Return each line of the records that contains the word "Open", copied in full.

**Exercise inputs**:
--- BEGIN ---

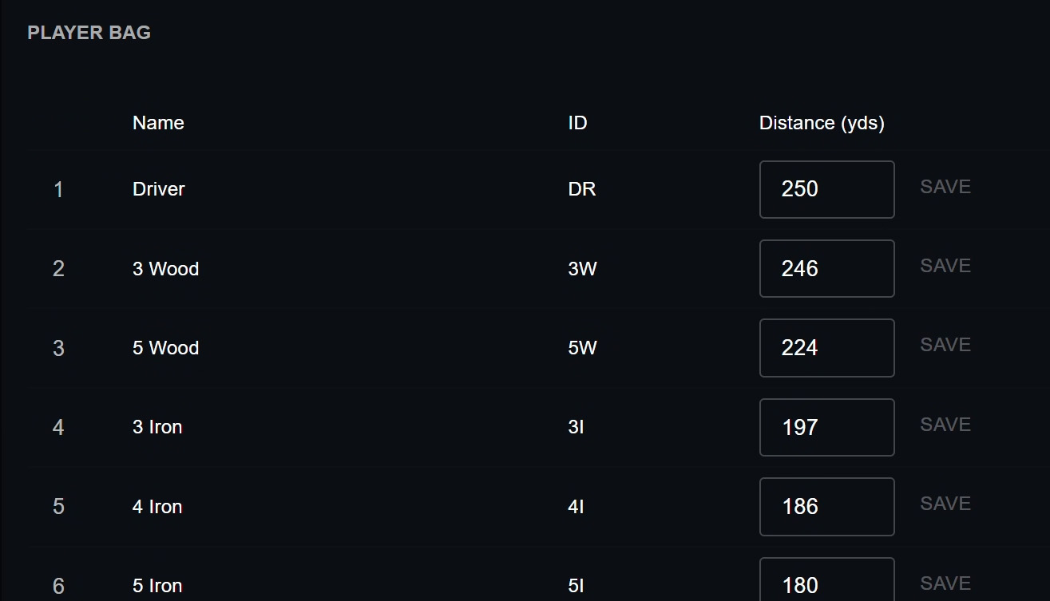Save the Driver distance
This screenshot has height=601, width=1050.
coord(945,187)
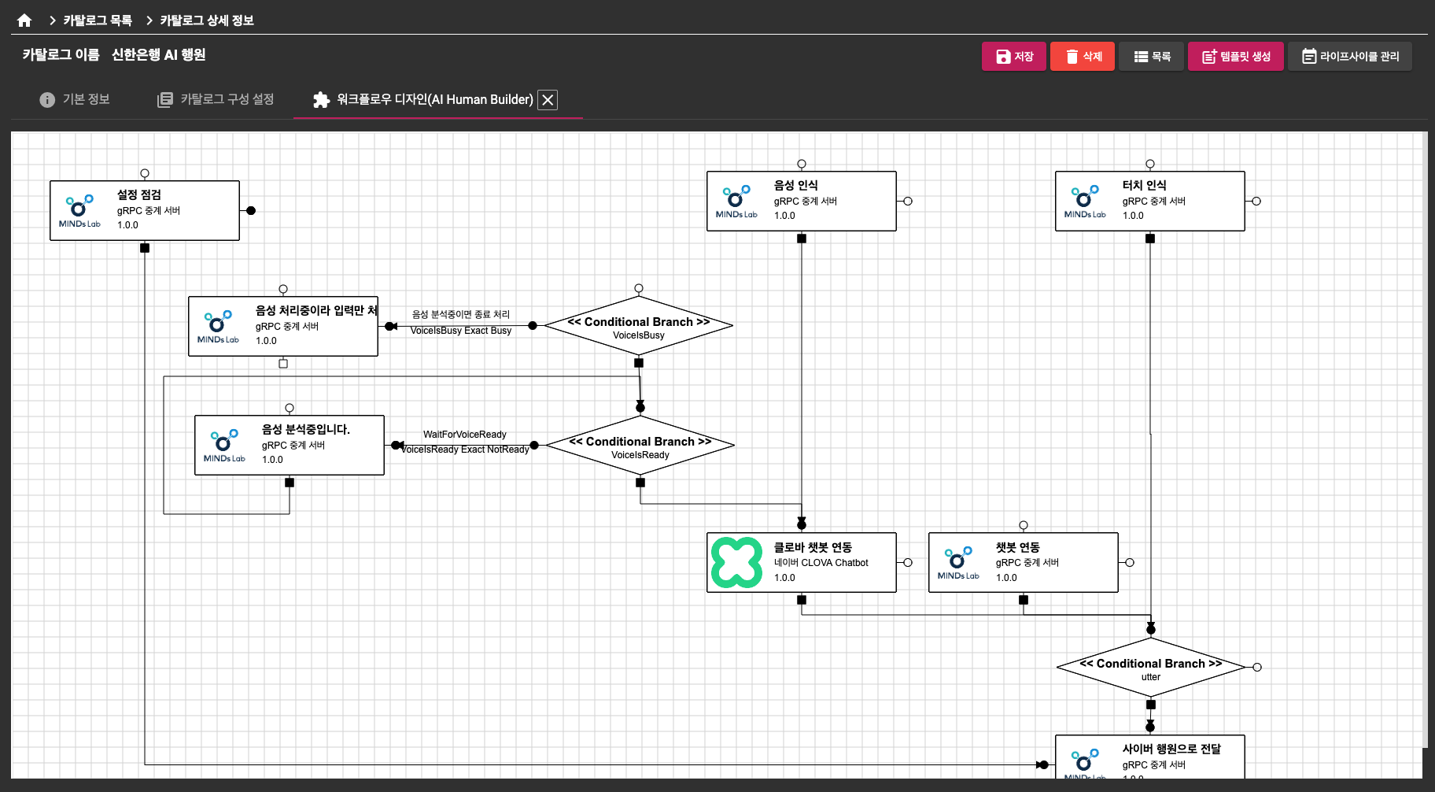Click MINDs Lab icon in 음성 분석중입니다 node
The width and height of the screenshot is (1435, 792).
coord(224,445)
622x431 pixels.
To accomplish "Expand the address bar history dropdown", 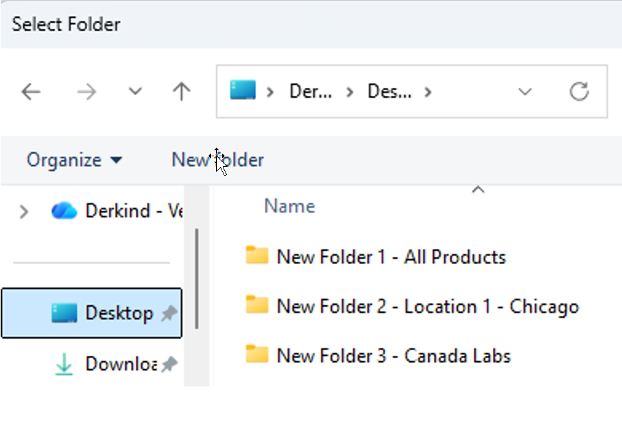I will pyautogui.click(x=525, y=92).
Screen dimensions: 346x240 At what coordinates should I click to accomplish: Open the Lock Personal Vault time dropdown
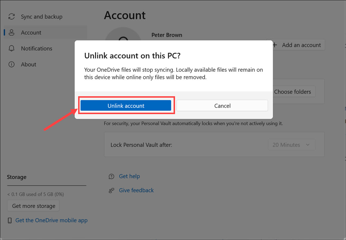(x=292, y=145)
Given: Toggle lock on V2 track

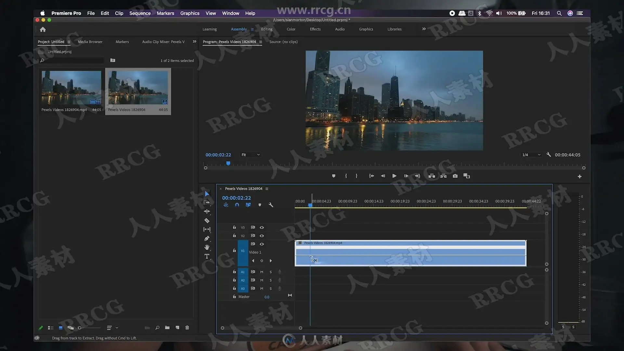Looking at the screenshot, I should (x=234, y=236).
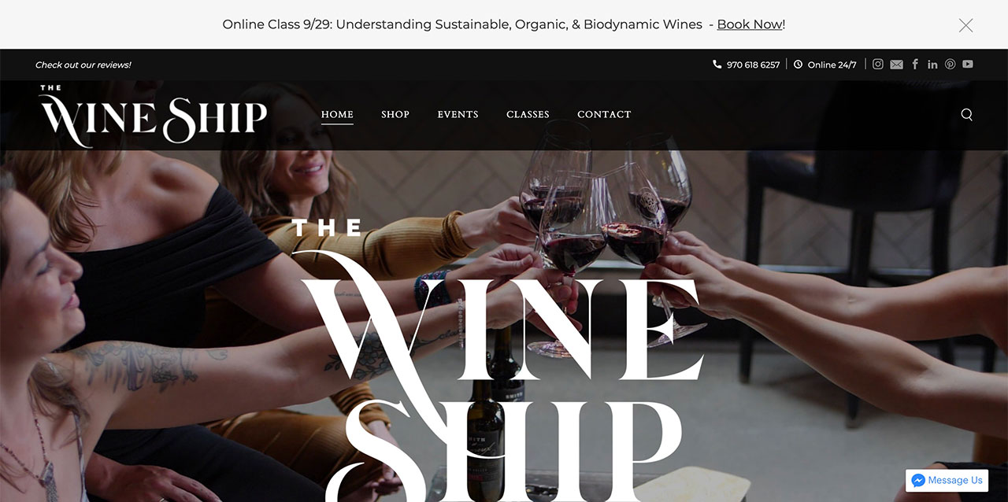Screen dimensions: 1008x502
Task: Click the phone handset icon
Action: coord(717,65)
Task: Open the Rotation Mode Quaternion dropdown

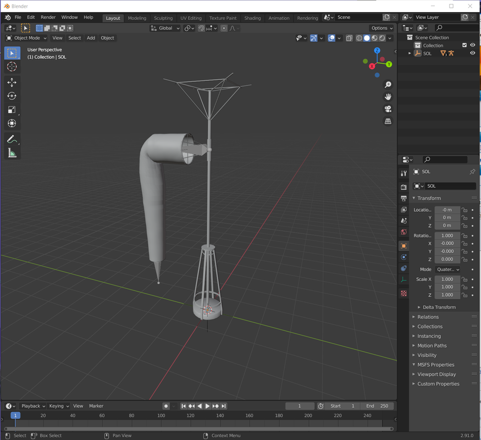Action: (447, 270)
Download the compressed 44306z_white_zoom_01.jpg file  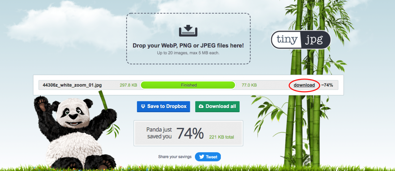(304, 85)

--- END ---

**Result of this task**:
Screen dimensions: 346x240 At what coordinates should I click to accomplish: Open the Lock Personal Vault time dropdown
Task: Open the Rotation Mode Quaternion dropdown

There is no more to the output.